A separate five-year holding period applies to amounts converted from a Traditional IRA to a Roth IRA. Each conversion amount is subject to its own five-year clock, which must be completed before that specific converted principal can be withdrawn penalty-free. If a distribution of a conversion amount is taken before its five-year period is complete, the withdrawal may be subject to the 10% early withdrawal penalty.
The original account owner of a Roth IRA is never required to take Required Minimum Distributions (RMDs) during their lifetime. This exemption allows the Roth IRA to continue growing tax-free indefinitely, facilitating wealth transfer.

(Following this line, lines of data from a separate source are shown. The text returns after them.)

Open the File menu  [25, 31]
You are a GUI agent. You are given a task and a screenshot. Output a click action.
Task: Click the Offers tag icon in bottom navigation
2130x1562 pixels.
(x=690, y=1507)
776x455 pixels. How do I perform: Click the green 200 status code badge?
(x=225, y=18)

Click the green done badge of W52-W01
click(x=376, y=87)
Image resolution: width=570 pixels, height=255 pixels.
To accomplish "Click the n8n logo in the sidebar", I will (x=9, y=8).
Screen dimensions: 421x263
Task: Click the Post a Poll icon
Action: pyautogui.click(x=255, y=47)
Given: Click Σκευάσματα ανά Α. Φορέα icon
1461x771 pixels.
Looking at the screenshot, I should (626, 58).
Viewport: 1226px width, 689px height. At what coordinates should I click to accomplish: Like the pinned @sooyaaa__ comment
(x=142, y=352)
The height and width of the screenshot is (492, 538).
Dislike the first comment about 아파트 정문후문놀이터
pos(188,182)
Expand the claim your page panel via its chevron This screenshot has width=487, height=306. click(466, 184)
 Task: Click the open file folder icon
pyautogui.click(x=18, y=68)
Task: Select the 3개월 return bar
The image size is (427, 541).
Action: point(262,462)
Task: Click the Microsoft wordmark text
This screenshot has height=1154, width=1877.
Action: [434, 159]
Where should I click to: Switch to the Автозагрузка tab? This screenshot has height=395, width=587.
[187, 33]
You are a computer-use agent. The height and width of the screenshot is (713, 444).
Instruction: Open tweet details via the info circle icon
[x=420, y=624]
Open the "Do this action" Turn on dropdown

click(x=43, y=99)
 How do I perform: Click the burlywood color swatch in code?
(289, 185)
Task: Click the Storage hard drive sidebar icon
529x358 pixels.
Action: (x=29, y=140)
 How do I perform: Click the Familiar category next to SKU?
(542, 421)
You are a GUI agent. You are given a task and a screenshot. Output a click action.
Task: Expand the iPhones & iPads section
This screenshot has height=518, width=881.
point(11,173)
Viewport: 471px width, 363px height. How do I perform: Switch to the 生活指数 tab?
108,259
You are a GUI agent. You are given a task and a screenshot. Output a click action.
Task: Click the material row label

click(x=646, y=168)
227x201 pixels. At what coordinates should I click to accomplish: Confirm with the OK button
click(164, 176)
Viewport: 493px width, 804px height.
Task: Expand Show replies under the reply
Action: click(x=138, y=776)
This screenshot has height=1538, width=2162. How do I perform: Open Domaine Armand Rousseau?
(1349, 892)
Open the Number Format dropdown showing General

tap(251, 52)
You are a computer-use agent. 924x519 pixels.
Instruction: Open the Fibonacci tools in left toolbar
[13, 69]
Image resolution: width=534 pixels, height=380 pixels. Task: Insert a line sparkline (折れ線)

RMDs are mandatory for Traditional IRAs starting at age 73.
RMD rules do apply to beneficiaries who inherit a Roth IRA following the original owner’s death. Non-spouse beneficiaries are generally subject to the 10-year rule introduced under the SECURE Act. This rule requires them to distribute the entire account balance by the end of the tenth year after the owner’s death. The distributions remain tax-free for the beneficiary, but the tax-advantaged growth period is limited.